**TASK TO CARRY OUT**: Each record has to be returned exactly as it appears.

Stored records
§ §
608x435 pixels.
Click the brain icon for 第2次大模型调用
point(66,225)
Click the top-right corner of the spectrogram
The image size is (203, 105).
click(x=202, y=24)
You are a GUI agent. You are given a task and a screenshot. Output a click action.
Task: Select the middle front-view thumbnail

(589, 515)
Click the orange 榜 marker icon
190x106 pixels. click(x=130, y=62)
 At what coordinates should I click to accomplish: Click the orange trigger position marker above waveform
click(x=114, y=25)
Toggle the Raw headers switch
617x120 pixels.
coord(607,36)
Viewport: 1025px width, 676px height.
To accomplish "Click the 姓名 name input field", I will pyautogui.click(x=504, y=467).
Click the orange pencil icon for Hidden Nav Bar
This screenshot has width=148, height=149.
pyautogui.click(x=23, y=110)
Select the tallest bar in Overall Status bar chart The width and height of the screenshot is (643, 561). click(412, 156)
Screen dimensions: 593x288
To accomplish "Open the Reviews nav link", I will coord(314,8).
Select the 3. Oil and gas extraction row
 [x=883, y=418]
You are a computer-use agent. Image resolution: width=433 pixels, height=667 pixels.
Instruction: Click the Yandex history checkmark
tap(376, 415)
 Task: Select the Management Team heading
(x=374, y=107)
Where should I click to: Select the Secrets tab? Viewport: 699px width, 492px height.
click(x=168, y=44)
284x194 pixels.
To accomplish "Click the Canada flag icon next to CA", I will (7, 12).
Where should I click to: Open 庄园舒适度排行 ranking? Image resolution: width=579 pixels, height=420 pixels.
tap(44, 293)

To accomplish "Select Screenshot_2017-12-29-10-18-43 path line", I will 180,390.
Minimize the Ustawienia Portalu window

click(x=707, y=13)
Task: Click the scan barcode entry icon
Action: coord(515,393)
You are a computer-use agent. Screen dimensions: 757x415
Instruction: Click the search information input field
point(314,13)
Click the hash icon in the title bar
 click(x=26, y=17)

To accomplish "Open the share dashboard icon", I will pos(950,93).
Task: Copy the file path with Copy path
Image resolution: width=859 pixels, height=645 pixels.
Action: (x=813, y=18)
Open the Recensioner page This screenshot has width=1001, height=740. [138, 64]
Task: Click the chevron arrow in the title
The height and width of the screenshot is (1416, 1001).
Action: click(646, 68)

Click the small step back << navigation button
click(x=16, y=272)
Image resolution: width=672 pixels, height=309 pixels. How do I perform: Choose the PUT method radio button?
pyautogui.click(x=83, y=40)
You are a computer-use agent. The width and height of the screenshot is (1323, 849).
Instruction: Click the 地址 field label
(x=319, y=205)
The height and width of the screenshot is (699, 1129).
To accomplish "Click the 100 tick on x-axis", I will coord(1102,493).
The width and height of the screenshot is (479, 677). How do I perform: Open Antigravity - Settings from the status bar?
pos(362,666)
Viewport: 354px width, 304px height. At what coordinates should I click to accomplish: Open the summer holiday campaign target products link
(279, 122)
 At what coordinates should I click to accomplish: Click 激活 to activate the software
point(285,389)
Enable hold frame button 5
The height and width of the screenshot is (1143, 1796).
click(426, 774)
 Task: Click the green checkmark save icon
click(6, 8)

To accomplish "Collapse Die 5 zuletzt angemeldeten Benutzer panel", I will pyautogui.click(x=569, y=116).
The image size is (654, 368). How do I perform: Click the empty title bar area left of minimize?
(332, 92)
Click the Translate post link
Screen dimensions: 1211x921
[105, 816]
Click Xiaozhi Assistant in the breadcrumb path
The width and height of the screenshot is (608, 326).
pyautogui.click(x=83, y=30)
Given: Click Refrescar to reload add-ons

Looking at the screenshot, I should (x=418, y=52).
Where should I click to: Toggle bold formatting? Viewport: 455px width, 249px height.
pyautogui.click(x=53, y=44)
§ §
**RESULT FOR THIS TASK**:
608x435 pixels.
Click the brain icon for 第2次大模型调用
point(66,225)
Click the top-right corner of the spectrogram
The image size is (203, 105).
click(x=202, y=24)
You are a GUI agent. You are given a task and a screenshot. Output a click action.
Task: Select the middle front-view thumbnail

(589, 515)
Click the orange 榜 marker icon
190x106 pixels. click(x=130, y=62)
 At what coordinates should I click to accomplish: Click the orange trigger position marker above waveform
click(x=114, y=25)
Toggle the Raw headers switch
617x120 pixels.
coord(607,36)
Viewport: 1025px width, 676px height.
To accomplish "Click the 姓名 name input field", I will pyautogui.click(x=504, y=467).
Click the orange pencil icon for Hidden Nav Bar
This screenshot has width=148, height=149.
pyautogui.click(x=23, y=110)
Select the tallest bar in Overall Status bar chart The width and height of the screenshot is (643, 561). click(412, 156)
Screen dimensions: 593x288
To accomplish "Open the Reviews nav link", I will coord(314,8).
Select the 3. Oil and gas extraction row
 [x=883, y=418]
You are a computer-use agent. Image resolution: width=433 pixels, height=667 pixels.
Instruction: Click the Yandex history checkmark
tap(376, 415)
 Task: Select the Management Team heading
(x=374, y=107)
Where should I click to: Select the Secrets tab? Viewport: 699px width, 492px height.
click(x=168, y=44)
284x194 pixels.
To accomplish "Click the Canada flag icon next to CA", I will (7, 12).
Where should I click to: Open 庄园舒适度排行 ranking? Image resolution: width=579 pixels, height=420 pixels.
tap(44, 293)

To accomplish "Select Screenshot_2017-12-29-10-18-43 path line", I will 180,390.
Minimize the Ustawienia Portalu window

click(x=707, y=13)
Task: Click the scan barcode entry icon
Action: coord(515,393)
You are a computer-use agent. Screen dimensions: 757x415
Instruction: Click the search information input field
point(314,13)
Click the hash icon in the title bar
 click(x=26, y=17)

To accomplish "Open the share dashboard icon", I will pos(950,93).
Task: Copy the file path with Copy path
Image resolution: width=859 pixels, height=645 pixels.
Action: (x=813, y=18)
Open the Recensioner page This screenshot has width=1001, height=740. [138, 64]
Task: Click the chevron arrow in the title
The height and width of the screenshot is (1416, 1001).
Action: click(646, 68)

Click the small step back << navigation button
click(x=16, y=272)
Image resolution: width=672 pixels, height=309 pixels. How do I perform: Choose the PUT method radio button?
pyautogui.click(x=83, y=40)
You are a computer-use agent. The width and height of the screenshot is (1323, 849).
Instruction: Click the 地址 field label
(x=319, y=205)
The height and width of the screenshot is (699, 1129).
To accomplish "Click the 100 tick on x-axis", I will coord(1102,493).
The width and height of the screenshot is (479, 677). How do I perform: Open Antigravity - Settings from the status bar?
pos(362,666)
Viewport: 354px width, 304px height. At what coordinates should I click to accomplish: Open the summer holiday campaign target products link
(279, 122)
 At what coordinates should I click to accomplish: Click 激活 to activate the software
point(285,389)
Enable hold frame button 5
The height and width of the screenshot is (1143, 1796).
click(426, 774)
 Task: Click the green checkmark save icon
click(6, 8)

To accomplish "Collapse Die 5 zuletzt angemeldeten Benutzer panel", I will pyautogui.click(x=569, y=116).
The image size is (654, 368). How do I perform: Click the empty title bar area left of minimize?
(332, 92)
Click the Translate post link
Screen dimensions: 1211x921
[105, 816]
Click Xiaozhi Assistant in the breadcrumb path
The width and height of the screenshot is (608, 326).
pyautogui.click(x=83, y=30)
Given: Click Refrescar to reload add-ons

Looking at the screenshot, I should (x=418, y=52).
Where should I click to: Toggle bold formatting? Viewport: 455px width, 249px height.
pyautogui.click(x=53, y=44)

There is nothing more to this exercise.